Parece -sólo parece- que basta saber contar con los dedos para llegar a la conclusión de que la política que se practica en este Reino -¡Reino, mamarrachos!-, a riesgo de que me tachen de fascista los que lo son bajo la capa del progresismo andante, precisamente porque han sido ellos los que han convertido la política en un espectáculo siniestramente totalitario.

La UE, esa cosa que empezó siendo chalaneo entre comerciantes y hoy es lo que usted quiera: hada madrina, pañuelo de lágrimas, coartada si conviene, madame de casa de putas… de momento ya ha dicho que España es un estado fallido. Veremos qué dice cuando el Gobierno culmine su propósito de derribar todas las instituciones constitucionales, como la monarquía o la judicatura, que es su único objetivo.

Ha tenido que llegar la pandemia para poner de manifiesto que los países no pueden estar gobernados por ventajistas ambiciosos, que van a lo suyo aprovechándose del desconcierto que produce lo inesperado y así burlar las leyes o establecer por decretos otras que favorezcan exclusivamente sus intereses, caiga quien caiga; que se desprecie hasta las opiniones de los que saben: economistas, científicos, especialistas que advierten el funesto final que va a traer tanta incompetencia, tanto egoísmo, tanta ignorancia, tanto desprecio hacia los demás, y que estas credenciales se hayan convertido en las cuatro patas que sostienen el tinglado de la mentira, de las limosnas a cobro revertido de los desgraciados que no tienen ni futuro.
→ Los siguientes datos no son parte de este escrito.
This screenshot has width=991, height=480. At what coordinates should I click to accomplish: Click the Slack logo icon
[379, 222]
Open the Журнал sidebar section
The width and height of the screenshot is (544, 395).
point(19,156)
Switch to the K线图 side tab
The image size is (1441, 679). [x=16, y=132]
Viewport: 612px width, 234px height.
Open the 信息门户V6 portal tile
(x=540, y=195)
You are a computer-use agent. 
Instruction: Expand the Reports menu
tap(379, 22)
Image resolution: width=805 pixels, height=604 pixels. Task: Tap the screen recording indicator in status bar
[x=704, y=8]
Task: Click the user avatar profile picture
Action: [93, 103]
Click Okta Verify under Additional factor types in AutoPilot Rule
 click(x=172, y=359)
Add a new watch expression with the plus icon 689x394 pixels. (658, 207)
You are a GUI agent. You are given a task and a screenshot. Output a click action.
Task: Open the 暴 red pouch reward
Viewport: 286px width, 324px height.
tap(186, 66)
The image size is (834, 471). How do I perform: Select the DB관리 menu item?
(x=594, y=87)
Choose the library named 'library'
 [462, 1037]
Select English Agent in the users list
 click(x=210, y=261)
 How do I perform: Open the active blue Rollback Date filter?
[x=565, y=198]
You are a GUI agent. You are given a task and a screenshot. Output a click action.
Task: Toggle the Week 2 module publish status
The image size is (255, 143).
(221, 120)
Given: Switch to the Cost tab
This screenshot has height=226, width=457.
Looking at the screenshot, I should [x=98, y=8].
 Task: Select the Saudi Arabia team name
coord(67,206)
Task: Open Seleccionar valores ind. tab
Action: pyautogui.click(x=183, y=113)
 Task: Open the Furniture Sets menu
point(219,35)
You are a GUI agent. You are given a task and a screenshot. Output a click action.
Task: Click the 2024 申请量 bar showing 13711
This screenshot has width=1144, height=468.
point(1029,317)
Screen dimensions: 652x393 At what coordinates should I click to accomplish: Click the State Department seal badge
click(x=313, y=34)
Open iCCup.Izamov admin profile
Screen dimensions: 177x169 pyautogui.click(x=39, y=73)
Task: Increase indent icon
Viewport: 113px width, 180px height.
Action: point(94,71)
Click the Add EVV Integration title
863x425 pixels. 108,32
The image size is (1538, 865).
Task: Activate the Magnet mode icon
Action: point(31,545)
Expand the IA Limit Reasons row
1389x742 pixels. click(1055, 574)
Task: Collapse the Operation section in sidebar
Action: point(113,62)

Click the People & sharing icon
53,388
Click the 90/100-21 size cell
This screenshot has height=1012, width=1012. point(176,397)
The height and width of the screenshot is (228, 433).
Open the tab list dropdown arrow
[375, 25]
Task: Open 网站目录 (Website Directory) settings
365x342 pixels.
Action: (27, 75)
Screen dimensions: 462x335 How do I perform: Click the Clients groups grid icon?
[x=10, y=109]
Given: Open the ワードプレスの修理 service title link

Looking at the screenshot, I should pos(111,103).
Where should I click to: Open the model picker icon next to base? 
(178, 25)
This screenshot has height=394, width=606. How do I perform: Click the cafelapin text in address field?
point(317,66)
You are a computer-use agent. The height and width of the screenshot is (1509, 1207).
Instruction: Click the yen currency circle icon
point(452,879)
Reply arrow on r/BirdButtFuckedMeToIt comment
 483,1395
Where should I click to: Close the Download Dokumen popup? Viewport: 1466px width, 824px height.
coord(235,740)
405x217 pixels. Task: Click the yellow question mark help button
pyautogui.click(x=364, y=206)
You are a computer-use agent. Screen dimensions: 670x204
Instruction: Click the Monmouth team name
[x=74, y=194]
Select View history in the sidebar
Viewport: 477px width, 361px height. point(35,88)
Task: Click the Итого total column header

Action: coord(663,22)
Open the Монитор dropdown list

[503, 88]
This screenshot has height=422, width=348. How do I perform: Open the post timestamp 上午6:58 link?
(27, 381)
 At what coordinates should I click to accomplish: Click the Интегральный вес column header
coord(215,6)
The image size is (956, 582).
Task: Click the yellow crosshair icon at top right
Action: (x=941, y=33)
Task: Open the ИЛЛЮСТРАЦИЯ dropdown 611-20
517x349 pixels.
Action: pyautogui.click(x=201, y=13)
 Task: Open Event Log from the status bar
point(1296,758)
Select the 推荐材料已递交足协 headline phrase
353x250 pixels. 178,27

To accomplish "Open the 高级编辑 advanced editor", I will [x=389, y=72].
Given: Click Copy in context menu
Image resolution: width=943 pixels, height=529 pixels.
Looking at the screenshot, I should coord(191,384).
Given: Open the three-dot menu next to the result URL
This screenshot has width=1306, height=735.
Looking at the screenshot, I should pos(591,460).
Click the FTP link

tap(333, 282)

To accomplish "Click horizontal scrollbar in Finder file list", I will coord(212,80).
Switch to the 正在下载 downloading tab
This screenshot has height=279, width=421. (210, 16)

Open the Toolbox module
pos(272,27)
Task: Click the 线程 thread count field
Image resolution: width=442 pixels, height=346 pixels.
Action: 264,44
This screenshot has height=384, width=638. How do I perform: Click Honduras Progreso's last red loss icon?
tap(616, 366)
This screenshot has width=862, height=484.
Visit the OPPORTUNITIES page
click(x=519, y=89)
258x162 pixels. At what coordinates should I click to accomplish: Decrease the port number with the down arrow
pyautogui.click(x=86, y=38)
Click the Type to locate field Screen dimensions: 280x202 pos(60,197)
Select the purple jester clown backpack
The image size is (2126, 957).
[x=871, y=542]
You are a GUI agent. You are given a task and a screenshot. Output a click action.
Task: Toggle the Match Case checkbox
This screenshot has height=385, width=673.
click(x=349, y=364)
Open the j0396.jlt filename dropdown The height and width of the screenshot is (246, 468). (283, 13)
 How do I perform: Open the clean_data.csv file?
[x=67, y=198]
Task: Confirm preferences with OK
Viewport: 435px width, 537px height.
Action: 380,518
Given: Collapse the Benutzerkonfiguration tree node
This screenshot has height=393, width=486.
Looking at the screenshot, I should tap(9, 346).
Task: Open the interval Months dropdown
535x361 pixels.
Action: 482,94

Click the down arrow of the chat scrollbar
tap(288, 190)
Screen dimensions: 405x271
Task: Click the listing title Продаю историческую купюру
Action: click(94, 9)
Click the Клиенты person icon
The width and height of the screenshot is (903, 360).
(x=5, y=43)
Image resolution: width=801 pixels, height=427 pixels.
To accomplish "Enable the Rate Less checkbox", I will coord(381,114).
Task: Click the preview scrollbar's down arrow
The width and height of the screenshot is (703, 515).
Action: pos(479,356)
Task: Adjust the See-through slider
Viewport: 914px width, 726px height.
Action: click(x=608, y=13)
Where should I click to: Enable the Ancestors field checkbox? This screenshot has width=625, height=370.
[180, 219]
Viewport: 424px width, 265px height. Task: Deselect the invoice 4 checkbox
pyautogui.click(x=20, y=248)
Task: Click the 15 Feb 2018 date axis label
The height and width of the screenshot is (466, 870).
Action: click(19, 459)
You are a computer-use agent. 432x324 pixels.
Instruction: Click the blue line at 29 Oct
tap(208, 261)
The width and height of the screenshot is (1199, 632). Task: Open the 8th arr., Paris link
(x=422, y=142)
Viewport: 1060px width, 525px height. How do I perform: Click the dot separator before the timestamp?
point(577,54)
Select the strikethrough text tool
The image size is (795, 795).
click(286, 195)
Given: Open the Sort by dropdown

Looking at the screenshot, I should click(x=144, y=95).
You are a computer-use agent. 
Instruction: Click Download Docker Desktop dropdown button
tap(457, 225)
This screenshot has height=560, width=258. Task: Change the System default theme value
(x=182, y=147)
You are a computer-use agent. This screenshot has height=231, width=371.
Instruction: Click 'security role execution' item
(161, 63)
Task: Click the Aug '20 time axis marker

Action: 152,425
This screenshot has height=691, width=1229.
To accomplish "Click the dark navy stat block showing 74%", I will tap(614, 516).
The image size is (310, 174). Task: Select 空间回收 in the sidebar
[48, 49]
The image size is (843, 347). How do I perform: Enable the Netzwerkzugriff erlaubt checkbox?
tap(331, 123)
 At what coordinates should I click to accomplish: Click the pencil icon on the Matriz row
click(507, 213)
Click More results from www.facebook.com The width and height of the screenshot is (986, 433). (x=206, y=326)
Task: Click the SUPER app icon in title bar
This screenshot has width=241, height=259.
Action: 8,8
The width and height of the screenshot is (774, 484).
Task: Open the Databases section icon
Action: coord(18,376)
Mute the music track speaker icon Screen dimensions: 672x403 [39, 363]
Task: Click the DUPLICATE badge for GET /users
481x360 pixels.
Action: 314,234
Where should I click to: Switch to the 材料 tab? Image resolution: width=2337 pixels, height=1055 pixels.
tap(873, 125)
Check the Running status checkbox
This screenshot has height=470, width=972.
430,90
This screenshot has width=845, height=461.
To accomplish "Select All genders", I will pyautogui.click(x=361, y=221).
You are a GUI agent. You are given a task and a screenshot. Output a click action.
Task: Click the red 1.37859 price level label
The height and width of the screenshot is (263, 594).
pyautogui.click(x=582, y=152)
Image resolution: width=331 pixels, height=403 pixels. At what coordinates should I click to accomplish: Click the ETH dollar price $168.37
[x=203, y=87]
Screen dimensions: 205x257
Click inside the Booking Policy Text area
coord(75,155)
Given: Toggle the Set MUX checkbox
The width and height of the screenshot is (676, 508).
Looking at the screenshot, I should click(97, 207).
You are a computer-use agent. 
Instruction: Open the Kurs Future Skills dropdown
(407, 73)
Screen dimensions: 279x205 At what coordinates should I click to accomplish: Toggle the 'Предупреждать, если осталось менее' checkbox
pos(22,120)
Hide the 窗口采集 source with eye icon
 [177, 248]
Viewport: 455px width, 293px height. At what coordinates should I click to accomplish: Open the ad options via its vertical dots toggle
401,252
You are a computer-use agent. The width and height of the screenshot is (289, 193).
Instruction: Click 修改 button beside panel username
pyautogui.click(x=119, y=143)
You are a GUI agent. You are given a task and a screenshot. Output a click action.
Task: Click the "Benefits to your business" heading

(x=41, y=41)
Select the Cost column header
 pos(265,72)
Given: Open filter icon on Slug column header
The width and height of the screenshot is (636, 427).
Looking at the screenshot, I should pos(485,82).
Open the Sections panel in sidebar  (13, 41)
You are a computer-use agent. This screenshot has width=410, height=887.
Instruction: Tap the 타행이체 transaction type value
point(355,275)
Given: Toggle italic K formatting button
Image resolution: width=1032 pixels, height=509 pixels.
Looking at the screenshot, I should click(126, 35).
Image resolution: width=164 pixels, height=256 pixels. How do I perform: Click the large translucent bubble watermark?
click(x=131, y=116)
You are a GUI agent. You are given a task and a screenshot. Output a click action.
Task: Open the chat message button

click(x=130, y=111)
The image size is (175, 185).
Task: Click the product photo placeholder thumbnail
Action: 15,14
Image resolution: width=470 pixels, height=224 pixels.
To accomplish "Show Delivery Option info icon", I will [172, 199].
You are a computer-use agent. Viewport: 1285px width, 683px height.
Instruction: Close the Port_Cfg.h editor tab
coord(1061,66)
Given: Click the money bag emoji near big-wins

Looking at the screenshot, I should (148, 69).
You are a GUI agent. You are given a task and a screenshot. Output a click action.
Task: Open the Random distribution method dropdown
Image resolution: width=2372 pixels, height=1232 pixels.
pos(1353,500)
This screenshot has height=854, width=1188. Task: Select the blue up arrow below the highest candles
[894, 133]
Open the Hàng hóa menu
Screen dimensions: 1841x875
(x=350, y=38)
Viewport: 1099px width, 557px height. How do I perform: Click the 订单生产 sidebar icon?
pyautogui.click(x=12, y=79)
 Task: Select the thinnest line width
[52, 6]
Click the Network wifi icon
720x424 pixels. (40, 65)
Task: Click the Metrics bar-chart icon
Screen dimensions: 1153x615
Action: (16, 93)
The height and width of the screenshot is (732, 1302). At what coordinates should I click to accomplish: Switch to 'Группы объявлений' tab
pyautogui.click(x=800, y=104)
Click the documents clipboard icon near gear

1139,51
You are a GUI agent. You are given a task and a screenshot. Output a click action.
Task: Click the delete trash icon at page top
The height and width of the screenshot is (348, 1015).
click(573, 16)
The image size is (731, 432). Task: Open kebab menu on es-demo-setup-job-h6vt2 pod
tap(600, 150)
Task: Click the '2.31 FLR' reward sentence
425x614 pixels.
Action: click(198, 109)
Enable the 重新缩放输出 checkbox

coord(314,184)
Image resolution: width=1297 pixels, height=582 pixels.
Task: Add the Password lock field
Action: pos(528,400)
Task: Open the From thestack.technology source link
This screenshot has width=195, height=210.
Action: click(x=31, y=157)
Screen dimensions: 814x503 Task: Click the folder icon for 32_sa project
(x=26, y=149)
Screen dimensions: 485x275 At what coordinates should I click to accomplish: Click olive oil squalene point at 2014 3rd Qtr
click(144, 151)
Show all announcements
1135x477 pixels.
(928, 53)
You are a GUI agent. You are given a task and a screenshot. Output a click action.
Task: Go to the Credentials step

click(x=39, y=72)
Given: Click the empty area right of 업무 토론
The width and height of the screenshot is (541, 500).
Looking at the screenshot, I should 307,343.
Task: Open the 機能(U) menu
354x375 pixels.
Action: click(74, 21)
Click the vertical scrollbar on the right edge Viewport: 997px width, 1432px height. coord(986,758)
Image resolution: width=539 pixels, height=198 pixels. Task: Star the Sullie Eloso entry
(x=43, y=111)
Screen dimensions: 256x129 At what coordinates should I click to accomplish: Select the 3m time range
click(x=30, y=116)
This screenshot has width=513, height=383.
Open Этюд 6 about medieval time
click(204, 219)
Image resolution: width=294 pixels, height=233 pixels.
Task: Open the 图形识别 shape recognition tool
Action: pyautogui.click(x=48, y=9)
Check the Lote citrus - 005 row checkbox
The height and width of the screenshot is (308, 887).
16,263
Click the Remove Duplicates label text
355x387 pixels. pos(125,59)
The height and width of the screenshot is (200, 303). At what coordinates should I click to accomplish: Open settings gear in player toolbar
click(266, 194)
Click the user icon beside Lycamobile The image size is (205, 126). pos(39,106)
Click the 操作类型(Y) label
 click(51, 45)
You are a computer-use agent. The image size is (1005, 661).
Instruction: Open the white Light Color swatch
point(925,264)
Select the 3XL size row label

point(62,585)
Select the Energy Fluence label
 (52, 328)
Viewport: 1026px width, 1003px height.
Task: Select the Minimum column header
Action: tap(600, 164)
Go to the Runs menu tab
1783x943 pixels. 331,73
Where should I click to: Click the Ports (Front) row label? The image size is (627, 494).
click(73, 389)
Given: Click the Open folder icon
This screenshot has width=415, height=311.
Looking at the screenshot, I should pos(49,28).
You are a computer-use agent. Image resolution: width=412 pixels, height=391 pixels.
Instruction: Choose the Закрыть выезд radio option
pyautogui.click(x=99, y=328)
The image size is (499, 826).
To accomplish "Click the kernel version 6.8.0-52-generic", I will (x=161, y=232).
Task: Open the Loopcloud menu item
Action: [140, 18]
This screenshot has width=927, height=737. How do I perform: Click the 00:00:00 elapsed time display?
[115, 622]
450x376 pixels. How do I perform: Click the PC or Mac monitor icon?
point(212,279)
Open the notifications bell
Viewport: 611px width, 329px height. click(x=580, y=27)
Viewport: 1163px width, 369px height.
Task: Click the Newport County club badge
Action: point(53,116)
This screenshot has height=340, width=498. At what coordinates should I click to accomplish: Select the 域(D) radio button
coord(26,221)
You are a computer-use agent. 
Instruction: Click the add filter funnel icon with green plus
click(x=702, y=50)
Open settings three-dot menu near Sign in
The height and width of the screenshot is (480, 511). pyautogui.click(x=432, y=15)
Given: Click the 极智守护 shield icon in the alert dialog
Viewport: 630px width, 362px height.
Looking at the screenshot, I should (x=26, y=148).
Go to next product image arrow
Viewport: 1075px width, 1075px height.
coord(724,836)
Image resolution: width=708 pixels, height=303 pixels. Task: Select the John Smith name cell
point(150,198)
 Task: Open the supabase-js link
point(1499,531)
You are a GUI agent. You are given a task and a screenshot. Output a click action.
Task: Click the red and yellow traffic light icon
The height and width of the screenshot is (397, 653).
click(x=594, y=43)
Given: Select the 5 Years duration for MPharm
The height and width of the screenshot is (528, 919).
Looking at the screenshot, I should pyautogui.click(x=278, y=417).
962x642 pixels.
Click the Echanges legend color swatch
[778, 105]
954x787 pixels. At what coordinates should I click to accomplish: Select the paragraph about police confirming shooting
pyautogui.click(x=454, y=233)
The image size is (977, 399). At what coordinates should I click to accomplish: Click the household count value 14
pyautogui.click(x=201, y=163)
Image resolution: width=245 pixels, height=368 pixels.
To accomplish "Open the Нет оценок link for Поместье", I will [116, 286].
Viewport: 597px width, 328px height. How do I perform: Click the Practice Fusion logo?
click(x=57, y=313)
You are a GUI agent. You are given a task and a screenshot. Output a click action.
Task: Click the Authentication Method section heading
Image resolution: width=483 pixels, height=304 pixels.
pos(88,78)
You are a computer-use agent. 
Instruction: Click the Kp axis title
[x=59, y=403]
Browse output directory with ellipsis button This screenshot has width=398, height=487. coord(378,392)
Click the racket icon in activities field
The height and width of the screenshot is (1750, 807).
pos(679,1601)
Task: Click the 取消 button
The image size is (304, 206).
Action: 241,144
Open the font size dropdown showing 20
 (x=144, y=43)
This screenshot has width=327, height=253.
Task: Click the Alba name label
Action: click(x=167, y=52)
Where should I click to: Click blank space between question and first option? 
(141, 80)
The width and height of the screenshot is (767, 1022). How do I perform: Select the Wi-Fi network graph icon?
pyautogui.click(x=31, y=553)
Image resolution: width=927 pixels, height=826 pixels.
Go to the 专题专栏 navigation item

Europa ya ha dictado su veredicto. Este país se hunde y tardará años en recuperarse si desde ahora mismo no se corta de raíz todo lo que amenaza sus estructuras y se insista en despreciar la opinión de los ciudadanos. La muestra más evidente está plasmada en la pretensión de crear el Ministerio de la Verdad y todos los chiringuitos donde cobijar a los que ya han demostrado que no sirven ni para hacer puñetas. Ahí está el acoso y derribo de la propia lengua; acabar con la libertad del ciudadano para elegir libremente la educación de sus hijos; rebajar el nivel de exigencia y hacer de la enseñanza un trámite ocupacional sin rigor alguno, de tal forma que las futuras generaciones de españoles no puedan competir con el irremediable mundo globalizado y convertirlas en manadas de borregos sin criterio.

La cuestión estriba en cómo reaccionar contra los intereses partidistas. Quizás no hay forma de hacerlo porque todo ya está visto para sentencia y no merece la pena.